- **Work instructions**
Update the listing below by changing each "Where should I click to" to "Which spot should I click to". Leave everything else unchanged.
◆ ◆ ◆ ◆ ◆
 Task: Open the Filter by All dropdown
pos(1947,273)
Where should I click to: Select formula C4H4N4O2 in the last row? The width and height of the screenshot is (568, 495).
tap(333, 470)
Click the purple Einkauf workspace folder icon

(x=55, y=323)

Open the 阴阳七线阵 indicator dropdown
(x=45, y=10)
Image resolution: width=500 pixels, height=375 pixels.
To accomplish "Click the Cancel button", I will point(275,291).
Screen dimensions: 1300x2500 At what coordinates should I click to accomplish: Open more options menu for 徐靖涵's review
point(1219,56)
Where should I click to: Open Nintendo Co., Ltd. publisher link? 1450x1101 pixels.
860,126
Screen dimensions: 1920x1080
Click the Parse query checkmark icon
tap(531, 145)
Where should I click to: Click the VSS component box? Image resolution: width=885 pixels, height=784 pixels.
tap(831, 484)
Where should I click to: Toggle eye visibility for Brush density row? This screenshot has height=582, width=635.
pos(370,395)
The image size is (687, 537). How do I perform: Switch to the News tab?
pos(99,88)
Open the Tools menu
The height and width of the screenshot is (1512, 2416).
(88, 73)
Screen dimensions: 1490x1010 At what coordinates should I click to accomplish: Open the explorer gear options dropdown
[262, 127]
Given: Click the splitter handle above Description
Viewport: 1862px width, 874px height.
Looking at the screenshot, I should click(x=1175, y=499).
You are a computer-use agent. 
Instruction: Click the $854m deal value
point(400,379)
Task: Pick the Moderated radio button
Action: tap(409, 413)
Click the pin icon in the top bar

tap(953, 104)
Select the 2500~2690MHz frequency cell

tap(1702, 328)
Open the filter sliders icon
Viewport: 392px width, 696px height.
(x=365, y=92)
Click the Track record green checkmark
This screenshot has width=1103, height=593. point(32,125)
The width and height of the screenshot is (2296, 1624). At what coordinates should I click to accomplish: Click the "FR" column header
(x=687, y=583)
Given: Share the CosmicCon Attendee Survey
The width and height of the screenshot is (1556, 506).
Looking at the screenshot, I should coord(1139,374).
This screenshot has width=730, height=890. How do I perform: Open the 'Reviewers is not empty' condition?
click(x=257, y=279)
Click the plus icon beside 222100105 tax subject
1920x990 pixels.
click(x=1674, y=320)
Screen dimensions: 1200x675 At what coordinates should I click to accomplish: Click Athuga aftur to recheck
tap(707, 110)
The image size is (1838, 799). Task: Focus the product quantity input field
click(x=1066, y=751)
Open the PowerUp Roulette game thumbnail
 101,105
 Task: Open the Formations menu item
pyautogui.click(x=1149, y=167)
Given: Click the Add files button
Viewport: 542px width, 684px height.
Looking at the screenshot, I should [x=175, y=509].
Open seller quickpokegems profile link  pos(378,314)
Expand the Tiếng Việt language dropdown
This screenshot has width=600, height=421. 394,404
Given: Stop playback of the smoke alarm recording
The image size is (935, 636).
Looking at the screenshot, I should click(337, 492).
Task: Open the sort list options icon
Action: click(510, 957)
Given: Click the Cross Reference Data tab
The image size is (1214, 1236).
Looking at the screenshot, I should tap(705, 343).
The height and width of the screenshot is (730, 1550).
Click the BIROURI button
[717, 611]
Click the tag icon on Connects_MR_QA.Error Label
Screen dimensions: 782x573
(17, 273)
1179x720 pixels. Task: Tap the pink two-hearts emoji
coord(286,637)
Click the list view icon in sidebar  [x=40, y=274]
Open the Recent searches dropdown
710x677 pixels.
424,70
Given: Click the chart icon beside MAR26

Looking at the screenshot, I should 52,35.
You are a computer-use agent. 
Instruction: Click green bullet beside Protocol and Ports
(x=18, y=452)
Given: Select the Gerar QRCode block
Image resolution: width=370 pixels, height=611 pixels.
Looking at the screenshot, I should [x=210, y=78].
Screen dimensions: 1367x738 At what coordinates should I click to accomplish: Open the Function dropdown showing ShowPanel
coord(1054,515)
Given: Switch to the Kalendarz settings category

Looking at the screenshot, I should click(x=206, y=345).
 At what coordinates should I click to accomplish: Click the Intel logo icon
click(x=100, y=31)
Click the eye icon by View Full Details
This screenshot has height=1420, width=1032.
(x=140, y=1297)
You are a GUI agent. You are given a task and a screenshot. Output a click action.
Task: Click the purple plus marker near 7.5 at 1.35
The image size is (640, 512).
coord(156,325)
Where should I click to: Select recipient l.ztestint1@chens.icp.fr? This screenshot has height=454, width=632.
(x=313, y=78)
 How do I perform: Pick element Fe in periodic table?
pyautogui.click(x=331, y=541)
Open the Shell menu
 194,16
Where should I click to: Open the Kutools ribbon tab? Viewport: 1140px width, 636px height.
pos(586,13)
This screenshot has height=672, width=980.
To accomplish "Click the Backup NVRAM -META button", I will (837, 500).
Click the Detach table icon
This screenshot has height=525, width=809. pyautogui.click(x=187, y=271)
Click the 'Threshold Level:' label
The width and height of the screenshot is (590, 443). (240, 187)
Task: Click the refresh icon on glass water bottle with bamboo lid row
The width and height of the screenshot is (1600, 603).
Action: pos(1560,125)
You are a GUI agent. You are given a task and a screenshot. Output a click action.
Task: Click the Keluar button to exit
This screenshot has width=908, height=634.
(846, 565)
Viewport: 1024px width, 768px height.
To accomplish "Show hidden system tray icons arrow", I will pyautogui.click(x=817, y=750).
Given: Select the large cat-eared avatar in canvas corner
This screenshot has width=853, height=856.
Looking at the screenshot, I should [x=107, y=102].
◆ ◆ ◆ ◆ ◆
- **Written answer**
 Task: Open the Filter by All dropdown
pos(1947,273)
Which spot should I click to: Select formula C4H4N4O2 in the last row? The width and height of the screenshot is (568, 495).
tap(333, 470)
Click the purple Einkauf workspace folder icon

(x=55, y=323)

Open the 阴阳七线阵 indicator dropdown
(x=45, y=10)
Image resolution: width=500 pixels, height=375 pixels.
To accomplish "Click the Cancel button", I will point(275,291).
Screen dimensions: 1300x2500 At what coordinates should I click to accomplish: Open more options menu for 徐靖涵's review
point(1219,56)
Which spot should I click to: Open Nintendo Co., Ltd. publisher link? 1450x1101 pixels.
860,126
Screen dimensions: 1920x1080
Click the Parse query checkmark icon
tap(531, 145)
Which spot should I click to: Click the VSS component box? Image resolution: width=885 pixels, height=784 pixels.
tap(831, 484)
Which spot should I click to: Toggle eye visibility for Brush density row? This screenshot has height=582, width=635.
pos(370,395)
The image size is (687, 537). How do I perform: Switch to the News tab?
pos(99,88)
Open the Tools menu
The height and width of the screenshot is (1512, 2416).
(88, 73)
Screen dimensions: 1490x1010 At what coordinates should I click to accomplish: Open the explorer gear options dropdown
[262, 127]
Given: Click the splitter handle above Description
Viewport: 1862px width, 874px height.
Looking at the screenshot, I should click(x=1175, y=499).
You are a computer-use agent. 
Instruction: Click the $854m deal value
point(400,379)
Task: Pick the Moderated radio button
Action: tap(409, 413)
Click the pin icon in the top bar

tap(953, 104)
Select the 2500~2690MHz frequency cell

tap(1702, 328)
Open the filter sliders icon
Viewport: 392px width, 696px height.
(x=365, y=92)
Click the Track record green checkmark
This screenshot has width=1103, height=593. point(32,125)
The width and height of the screenshot is (2296, 1624). At what coordinates should I click to accomplish: Click the "FR" column header
(x=687, y=583)
Given: Share the CosmicCon Attendee Survey
The width and height of the screenshot is (1556, 506).
Looking at the screenshot, I should coord(1139,374).
This screenshot has width=730, height=890. How do I perform: Open the 'Reviewers is not empty' condition?
click(x=257, y=279)
Click the plus icon beside 222100105 tax subject
1920x990 pixels.
click(x=1674, y=320)
Screen dimensions: 1200x675 At what coordinates should I click to accomplish: Click Athuga aftur to recheck
tap(707, 110)
The image size is (1838, 799). Task: Focus the product quantity input field
click(x=1066, y=751)
Open the PowerUp Roulette game thumbnail
 101,105
 Task: Open the Formations menu item
pyautogui.click(x=1149, y=167)
Given: Click the Add files button
Viewport: 542px width, 684px height.
Looking at the screenshot, I should [x=175, y=509].
Open seller quickpokegems profile link  pos(378,314)
Expand the Tiếng Việt language dropdown
This screenshot has width=600, height=421. 394,404
Given: Stop playback of the smoke alarm recording
The image size is (935, 636).
Looking at the screenshot, I should click(337, 492).
Task: Open the sort list options icon
Action: click(510, 957)
Given: Click the Cross Reference Data tab
The image size is (1214, 1236).
Looking at the screenshot, I should tap(705, 343).
The height and width of the screenshot is (730, 1550).
Click the BIROURI button
[717, 611]
Click the tag icon on Connects_MR_QA.Error Label
Screen dimensions: 782x573
(17, 273)
1179x720 pixels. Task: Tap the pink two-hearts emoji
coord(286,637)
Click the list view icon in sidebar  [x=40, y=274]
Open the Recent searches dropdown
710x677 pixels.
424,70
Given: Click the chart icon beside MAR26

Looking at the screenshot, I should 52,35.
You are a computer-use agent. 
Instruction: Click green bullet beside Protocol and Ports
(x=18, y=452)
Given: Select the Gerar QRCode block
Image resolution: width=370 pixels, height=611 pixels.
Looking at the screenshot, I should [x=210, y=78].
Screen dimensions: 1367x738 At what coordinates should I click to accomplish: Open the Function dropdown showing ShowPanel
coord(1054,515)
Given: Switch to the Kalendarz settings category

Looking at the screenshot, I should click(x=206, y=345).
 At what coordinates should I click to accomplish: Click the Intel logo icon
click(x=100, y=31)
Click the eye icon by View Full Details
This screenshot has height=1420, width=1032.
(x=140, y=1297)
You are a GUI agent. You are given a task and a screenshot. Output a click action.
Task: Click the purple plus marker near 7.5 at 1.35
The image size is (640, 512).
coord(156,325)
Which spot should I click to: Select recipient l.ztestint1@chens.icp.fr? This screenshot has height=454, width=632.
(x=313, y=78)
 How do I perform: Pick element Fe in periodic table?
pyautogui.click(x=331, y=541)
Open the Shell menu
 194,16
Which spot should I click to: Open the Kutools ribbon tab? Viewport: 1140px width, 636px height.
pos(586,13)
This screenshot has height=672, width=980.
To accomplish "Click the Backup NVRAM -META button", I will (837, 500).
Click the Detach table icon
This screenshot has height=525, width=809. pyautogui.click(x=187, y=271)
Click the 'Threshold Level:' label
The width and height of the screenshot is (590, 443). (240, 187)
Task: Click the refresh icon on glass water bottle with bamboo lid row
The width and height of the screenshot is (1600, 603).
Action: pos(1560,125)
You are a GUI agent. You are given a task and a screenshot. Output a click action.
Task: Click the Keluar button to exit
This screenshot has width=908, height=634.
(846, 565)
Viewport: 1024px width, 768px height.
To accomplish "Show hidden system tray icons arrow", I will pyautogui.click(x=817, y=750).
Given: Select the large cat-eared avatar in canvas corner
This screenshot has width=853, height=856.
Looking at the screenshot, I should [x=107, y=102].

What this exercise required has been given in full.